┌────────
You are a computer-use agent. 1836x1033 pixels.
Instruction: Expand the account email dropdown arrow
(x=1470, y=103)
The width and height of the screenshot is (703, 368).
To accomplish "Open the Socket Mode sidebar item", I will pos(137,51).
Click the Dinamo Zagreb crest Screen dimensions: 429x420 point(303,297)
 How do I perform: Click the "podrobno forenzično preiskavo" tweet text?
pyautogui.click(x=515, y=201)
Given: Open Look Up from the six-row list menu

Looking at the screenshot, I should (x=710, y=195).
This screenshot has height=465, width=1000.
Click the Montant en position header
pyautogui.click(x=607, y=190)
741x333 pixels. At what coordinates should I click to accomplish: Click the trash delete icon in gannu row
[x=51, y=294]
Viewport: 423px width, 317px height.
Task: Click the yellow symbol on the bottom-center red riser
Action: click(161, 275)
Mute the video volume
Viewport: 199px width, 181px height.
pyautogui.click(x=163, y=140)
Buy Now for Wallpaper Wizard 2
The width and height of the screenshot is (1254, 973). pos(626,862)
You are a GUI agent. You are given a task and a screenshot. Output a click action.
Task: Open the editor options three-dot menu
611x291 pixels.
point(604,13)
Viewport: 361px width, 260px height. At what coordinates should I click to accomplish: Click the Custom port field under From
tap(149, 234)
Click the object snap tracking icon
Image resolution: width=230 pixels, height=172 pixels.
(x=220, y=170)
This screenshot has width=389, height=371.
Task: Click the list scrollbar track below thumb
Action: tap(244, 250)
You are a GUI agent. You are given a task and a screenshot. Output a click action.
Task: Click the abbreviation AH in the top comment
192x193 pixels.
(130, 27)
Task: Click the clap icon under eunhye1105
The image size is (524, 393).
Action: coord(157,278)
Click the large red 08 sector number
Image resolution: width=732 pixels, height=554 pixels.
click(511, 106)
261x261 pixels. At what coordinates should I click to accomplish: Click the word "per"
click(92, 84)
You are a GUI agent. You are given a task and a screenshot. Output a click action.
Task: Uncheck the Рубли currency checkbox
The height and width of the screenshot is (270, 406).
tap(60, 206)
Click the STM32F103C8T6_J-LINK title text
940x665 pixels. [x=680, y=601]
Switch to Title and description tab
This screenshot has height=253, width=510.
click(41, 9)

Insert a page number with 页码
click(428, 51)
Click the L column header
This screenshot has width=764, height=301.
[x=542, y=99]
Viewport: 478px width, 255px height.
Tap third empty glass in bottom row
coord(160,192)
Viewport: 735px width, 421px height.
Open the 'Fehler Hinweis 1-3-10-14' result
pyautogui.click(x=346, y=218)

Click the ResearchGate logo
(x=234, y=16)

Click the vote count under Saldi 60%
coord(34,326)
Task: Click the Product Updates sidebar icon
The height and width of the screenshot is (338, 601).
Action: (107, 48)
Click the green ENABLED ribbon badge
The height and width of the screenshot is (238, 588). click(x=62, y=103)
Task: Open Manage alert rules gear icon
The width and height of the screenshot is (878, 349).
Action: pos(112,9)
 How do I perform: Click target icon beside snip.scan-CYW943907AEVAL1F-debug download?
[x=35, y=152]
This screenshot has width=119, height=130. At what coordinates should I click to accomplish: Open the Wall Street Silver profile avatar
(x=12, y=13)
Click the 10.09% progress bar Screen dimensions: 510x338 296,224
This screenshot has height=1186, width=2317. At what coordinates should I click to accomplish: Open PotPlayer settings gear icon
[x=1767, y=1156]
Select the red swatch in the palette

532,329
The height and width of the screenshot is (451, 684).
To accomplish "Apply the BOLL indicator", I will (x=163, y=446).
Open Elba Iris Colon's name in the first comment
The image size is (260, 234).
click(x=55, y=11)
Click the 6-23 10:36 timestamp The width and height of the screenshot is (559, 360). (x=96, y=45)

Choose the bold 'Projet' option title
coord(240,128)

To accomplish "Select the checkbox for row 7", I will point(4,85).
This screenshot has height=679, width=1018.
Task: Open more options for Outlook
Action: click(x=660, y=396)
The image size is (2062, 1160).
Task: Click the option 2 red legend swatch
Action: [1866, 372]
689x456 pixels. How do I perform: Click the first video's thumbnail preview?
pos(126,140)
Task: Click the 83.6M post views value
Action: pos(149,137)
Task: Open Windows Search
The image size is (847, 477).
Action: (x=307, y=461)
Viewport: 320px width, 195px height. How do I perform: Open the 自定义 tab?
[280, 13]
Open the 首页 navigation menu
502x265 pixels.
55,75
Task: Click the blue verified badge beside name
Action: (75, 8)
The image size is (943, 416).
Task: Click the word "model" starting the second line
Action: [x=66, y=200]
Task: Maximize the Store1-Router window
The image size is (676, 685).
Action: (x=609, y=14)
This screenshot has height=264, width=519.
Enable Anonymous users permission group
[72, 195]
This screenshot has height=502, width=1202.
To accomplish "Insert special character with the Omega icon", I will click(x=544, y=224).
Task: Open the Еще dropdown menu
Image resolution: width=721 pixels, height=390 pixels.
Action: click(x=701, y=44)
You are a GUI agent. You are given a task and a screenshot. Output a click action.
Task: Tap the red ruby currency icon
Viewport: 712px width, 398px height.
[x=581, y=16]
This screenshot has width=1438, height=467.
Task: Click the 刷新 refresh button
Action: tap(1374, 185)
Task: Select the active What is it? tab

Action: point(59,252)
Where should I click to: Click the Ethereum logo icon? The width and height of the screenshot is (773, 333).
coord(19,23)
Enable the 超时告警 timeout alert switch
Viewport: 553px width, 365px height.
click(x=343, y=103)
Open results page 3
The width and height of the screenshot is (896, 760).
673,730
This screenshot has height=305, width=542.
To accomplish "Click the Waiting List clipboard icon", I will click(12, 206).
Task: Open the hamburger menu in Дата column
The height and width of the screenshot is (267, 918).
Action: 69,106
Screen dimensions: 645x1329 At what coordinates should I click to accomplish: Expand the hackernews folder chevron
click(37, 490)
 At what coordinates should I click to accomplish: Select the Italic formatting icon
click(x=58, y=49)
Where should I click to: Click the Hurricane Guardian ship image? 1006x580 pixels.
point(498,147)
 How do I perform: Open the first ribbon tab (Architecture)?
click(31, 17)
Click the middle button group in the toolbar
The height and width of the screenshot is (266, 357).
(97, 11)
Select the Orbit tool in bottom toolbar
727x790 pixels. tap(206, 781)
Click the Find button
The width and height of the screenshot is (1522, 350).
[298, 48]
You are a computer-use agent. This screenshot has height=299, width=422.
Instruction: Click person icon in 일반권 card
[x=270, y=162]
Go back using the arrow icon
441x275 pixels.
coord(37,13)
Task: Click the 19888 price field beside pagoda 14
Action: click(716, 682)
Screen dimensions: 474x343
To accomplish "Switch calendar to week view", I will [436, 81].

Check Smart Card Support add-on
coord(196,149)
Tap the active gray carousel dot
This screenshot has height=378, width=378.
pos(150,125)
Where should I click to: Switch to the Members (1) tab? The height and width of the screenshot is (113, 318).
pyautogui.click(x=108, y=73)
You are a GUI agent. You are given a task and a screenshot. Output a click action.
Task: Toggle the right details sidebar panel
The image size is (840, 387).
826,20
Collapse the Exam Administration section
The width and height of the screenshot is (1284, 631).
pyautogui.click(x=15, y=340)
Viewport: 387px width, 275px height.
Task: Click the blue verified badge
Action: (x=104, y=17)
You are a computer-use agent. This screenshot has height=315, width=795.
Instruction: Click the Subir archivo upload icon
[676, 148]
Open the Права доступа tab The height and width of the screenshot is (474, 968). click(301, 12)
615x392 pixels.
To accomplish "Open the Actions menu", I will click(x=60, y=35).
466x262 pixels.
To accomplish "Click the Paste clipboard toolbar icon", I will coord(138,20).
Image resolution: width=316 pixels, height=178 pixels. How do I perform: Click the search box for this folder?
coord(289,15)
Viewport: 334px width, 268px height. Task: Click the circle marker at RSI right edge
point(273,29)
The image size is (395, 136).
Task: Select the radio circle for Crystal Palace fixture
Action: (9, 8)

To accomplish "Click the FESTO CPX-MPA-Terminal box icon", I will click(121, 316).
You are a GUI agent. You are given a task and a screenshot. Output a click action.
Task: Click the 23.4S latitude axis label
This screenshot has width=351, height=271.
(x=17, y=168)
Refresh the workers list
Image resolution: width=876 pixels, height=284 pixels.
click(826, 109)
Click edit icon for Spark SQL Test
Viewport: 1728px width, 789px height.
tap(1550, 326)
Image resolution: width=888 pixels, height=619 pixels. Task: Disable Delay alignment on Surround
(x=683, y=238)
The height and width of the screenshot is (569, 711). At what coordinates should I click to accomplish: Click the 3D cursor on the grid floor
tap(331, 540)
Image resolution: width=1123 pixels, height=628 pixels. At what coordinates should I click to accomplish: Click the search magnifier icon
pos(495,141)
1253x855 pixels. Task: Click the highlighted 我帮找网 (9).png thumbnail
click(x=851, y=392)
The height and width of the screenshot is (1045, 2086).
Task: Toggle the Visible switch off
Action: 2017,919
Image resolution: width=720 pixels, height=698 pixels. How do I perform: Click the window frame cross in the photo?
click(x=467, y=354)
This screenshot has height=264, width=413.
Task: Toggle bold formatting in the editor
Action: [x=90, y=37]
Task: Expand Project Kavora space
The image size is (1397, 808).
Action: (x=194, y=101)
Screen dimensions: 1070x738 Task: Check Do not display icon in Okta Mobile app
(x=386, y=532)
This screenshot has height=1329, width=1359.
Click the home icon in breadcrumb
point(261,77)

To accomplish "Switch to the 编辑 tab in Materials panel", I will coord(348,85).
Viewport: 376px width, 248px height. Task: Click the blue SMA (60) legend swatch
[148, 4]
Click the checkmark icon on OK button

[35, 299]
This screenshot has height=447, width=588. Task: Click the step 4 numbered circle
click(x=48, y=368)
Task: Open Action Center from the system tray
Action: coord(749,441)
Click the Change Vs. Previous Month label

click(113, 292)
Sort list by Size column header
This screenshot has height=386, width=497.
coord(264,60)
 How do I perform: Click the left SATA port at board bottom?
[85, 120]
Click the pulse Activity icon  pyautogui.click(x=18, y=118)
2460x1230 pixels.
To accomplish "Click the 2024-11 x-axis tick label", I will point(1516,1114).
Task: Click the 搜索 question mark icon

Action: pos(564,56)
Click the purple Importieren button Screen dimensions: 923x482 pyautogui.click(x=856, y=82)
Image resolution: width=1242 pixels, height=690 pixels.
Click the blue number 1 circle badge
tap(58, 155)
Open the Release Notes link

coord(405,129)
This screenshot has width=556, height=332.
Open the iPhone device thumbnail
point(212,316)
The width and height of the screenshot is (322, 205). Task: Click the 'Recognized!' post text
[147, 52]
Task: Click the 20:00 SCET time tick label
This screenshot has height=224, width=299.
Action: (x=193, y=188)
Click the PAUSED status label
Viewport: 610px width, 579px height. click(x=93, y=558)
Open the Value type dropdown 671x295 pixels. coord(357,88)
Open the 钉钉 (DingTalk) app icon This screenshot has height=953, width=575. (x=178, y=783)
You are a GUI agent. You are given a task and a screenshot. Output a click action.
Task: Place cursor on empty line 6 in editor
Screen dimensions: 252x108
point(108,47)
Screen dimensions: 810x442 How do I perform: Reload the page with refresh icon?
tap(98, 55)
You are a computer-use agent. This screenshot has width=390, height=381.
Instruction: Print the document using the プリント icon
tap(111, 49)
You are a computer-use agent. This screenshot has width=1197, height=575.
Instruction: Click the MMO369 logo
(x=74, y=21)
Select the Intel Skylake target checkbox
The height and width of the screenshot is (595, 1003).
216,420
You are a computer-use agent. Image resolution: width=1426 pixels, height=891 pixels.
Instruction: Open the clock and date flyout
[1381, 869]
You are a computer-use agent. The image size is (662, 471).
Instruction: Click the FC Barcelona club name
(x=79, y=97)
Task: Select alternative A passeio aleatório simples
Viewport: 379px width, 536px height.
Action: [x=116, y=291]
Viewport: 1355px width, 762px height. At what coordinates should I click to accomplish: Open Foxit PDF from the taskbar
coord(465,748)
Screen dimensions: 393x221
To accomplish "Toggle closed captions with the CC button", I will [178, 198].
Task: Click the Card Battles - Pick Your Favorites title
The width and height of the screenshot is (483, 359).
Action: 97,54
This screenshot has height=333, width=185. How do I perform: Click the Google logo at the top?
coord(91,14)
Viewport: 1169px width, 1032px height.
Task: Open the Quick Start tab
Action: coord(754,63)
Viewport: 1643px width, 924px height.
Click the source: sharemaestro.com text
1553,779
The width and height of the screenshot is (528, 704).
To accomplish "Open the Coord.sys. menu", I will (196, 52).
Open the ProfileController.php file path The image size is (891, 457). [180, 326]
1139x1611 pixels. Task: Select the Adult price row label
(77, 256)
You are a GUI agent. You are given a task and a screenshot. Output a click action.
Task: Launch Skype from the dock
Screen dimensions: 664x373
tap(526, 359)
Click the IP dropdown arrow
└────────
§ **Your objective**: Repeat the lines of the listing above verbatim, starting at the line containing "has width=390, height=381." and ending at the line containing "(x=74, y=21)".

§ **Exercise answer**:
You are a computer-use agent. This screenshot has width=390, height=381.
Instruction: Print the document using the プリント icon
tap(111, 49)
You are a computer-use agent. This screenshot has width=1197, height=575.
Instruction: Click the MMO369 logo
(x=74, y=21)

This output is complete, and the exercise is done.